=== SOURCE MATERIAL ===

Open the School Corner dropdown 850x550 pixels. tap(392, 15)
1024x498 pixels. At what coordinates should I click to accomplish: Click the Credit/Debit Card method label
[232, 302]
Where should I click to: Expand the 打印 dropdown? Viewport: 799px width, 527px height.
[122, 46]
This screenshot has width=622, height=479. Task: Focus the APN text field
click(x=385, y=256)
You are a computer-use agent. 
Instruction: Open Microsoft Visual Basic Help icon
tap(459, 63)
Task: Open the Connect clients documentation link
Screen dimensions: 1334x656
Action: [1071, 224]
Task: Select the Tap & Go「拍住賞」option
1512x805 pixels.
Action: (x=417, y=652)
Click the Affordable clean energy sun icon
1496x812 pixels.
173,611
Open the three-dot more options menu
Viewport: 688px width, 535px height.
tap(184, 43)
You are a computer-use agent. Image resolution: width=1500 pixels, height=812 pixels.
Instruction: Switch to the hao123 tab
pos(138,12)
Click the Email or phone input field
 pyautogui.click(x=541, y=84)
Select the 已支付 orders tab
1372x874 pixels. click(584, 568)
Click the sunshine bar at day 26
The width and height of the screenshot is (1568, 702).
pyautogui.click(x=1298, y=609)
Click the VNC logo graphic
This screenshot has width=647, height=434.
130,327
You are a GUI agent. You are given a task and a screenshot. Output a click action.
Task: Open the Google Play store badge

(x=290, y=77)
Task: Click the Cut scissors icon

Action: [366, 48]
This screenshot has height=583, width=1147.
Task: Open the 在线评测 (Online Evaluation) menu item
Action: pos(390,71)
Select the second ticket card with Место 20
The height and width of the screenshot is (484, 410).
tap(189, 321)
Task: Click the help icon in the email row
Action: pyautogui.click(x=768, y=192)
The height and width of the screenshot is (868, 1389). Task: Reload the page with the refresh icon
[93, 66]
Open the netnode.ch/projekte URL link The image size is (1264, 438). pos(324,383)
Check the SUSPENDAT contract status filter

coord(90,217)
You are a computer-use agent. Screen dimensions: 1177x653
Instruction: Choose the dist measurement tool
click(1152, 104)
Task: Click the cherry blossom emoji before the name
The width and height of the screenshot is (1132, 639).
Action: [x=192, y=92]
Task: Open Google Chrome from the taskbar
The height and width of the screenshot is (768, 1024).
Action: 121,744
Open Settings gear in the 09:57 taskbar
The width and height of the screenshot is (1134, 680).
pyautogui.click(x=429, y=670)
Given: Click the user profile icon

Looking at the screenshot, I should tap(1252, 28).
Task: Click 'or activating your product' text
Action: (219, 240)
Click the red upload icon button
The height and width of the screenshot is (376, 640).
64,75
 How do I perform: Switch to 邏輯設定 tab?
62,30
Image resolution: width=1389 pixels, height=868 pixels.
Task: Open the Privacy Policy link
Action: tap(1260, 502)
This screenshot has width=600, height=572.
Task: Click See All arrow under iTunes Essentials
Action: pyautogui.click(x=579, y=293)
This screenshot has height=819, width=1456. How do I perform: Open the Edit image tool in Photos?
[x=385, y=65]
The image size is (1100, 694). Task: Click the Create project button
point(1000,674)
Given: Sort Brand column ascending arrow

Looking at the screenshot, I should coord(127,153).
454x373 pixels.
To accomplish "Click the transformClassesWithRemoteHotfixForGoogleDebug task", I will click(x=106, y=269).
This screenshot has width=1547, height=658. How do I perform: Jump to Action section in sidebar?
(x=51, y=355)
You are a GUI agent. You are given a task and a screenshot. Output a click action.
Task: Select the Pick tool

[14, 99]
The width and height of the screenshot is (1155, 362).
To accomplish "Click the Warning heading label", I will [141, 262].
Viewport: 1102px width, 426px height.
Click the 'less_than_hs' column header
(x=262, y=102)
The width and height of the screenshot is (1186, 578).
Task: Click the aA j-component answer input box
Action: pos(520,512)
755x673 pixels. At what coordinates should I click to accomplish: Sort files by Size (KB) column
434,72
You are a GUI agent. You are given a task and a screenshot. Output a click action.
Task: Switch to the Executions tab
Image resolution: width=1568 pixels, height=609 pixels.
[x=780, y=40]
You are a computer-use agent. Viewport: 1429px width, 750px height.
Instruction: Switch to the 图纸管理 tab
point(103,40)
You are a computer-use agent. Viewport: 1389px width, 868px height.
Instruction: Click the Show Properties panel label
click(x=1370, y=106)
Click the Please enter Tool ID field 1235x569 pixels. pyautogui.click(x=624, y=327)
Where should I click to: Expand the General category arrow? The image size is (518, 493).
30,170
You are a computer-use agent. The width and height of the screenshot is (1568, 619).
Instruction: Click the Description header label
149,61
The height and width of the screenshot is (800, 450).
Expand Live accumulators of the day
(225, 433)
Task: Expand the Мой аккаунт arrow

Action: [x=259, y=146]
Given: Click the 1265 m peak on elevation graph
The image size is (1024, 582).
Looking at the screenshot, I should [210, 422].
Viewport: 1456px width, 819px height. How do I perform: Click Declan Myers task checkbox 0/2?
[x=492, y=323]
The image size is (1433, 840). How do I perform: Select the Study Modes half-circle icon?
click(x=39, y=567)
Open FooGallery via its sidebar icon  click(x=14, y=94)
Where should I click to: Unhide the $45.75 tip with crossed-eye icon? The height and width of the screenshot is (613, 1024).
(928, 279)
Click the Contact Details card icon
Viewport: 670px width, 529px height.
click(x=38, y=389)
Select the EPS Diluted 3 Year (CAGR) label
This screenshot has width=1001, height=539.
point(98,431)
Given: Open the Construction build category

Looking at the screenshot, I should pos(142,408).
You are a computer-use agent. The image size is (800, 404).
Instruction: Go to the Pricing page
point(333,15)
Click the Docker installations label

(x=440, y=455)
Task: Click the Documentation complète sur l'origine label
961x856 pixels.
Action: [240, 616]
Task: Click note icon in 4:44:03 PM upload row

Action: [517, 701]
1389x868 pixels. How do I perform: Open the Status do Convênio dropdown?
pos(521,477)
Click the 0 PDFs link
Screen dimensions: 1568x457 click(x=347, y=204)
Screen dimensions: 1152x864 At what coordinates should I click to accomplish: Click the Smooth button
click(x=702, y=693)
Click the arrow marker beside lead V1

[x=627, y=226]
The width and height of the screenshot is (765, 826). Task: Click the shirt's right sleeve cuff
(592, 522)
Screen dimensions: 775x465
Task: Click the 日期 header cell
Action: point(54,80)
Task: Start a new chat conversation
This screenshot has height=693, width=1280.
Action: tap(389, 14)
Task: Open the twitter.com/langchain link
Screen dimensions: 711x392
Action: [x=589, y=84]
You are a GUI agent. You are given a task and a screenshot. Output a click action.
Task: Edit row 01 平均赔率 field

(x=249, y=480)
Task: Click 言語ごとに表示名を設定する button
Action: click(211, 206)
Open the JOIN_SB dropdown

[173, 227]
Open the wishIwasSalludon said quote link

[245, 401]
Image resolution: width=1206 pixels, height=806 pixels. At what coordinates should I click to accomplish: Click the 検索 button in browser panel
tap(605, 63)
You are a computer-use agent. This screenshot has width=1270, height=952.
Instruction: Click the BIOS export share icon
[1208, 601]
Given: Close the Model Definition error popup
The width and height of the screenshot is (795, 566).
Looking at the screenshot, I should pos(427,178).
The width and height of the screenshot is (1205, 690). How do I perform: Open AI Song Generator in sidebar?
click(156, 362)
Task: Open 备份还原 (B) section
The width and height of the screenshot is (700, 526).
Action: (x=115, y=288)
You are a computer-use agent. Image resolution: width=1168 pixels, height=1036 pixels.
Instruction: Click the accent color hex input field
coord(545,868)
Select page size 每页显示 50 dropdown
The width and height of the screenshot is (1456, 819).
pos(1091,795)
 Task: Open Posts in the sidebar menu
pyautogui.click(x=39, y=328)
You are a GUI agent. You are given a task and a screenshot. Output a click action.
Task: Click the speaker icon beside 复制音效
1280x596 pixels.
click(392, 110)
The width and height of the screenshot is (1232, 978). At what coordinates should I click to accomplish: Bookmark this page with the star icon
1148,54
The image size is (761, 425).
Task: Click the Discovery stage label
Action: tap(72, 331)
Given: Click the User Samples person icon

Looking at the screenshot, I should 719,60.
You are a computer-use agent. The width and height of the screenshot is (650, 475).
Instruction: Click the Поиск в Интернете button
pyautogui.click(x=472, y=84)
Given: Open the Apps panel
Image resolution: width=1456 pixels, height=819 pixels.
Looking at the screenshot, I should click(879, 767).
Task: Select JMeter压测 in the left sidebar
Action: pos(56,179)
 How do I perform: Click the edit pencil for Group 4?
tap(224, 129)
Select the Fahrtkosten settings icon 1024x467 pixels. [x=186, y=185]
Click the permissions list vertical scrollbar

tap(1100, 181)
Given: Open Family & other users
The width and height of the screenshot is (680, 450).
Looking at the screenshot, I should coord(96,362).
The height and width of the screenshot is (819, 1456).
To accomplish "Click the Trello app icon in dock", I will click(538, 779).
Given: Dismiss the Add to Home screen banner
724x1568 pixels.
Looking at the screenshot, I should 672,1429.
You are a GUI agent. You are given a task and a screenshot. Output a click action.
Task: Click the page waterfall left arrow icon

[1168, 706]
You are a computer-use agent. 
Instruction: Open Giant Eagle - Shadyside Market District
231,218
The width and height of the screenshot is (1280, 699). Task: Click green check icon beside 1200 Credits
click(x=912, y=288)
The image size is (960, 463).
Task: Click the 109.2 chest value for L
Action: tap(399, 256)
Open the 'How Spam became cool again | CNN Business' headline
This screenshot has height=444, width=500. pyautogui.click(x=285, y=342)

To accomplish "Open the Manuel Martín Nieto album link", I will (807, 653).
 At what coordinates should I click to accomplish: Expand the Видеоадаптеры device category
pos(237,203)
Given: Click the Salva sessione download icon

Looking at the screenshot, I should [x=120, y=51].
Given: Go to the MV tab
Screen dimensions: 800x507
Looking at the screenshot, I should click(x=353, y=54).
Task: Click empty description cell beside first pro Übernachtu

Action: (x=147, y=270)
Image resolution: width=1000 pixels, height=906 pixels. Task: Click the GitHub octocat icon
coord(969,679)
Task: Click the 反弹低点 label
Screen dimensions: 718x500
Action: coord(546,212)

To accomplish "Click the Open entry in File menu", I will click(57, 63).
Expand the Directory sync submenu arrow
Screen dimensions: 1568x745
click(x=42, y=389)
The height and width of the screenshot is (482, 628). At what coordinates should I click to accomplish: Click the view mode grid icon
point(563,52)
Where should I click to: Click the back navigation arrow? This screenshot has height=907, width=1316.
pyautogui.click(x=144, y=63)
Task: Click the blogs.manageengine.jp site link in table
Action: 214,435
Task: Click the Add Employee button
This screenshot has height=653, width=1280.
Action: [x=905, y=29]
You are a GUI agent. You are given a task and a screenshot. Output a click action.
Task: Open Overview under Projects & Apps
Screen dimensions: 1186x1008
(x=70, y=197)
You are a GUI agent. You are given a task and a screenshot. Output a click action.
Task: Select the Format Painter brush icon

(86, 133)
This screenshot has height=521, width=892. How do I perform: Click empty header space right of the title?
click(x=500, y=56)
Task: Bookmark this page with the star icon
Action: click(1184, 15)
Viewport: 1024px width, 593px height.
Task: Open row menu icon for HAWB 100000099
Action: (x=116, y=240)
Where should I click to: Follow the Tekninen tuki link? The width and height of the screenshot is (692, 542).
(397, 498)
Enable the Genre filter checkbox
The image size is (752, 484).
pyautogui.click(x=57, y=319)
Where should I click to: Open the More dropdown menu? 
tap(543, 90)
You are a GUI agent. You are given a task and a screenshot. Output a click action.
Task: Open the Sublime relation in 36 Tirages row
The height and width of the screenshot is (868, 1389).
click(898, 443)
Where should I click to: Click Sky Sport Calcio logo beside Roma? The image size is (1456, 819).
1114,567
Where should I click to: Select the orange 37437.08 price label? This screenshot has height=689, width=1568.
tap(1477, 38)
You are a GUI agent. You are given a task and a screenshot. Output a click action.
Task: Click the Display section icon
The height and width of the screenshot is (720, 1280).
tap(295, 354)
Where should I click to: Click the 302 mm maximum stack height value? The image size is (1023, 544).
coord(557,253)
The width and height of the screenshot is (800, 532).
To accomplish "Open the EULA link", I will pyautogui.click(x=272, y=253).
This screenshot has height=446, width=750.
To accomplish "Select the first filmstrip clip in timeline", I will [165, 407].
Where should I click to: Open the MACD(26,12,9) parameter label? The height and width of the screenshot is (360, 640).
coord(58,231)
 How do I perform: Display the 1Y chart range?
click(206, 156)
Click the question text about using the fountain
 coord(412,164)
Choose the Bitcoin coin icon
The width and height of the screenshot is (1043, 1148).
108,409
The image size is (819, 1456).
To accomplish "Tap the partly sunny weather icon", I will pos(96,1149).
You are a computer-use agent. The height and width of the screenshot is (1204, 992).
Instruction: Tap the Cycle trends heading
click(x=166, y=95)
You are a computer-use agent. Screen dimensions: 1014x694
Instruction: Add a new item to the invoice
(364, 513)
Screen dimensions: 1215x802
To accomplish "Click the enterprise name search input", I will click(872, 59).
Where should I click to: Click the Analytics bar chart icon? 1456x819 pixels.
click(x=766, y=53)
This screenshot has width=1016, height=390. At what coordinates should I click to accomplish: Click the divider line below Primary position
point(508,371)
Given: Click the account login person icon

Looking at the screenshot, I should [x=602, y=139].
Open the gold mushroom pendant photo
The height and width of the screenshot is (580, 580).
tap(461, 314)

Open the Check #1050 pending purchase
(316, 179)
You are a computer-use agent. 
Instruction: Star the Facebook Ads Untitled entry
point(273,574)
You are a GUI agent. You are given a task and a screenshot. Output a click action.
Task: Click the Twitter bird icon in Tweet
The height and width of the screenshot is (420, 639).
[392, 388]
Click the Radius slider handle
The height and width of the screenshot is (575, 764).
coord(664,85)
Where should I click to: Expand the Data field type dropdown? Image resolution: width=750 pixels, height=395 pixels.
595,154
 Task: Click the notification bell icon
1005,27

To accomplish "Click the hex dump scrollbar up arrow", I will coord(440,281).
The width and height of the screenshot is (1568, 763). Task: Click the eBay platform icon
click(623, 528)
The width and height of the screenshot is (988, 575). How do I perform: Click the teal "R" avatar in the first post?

===

• [AIM OF THE EXERCISE]
Report every line containing the string "name" in the material.

• [ANSWER SPACE]
Task: Click the cherry blossom emoji before the name
To accomplish "Click the enterprise name search input", I will click(872, 59).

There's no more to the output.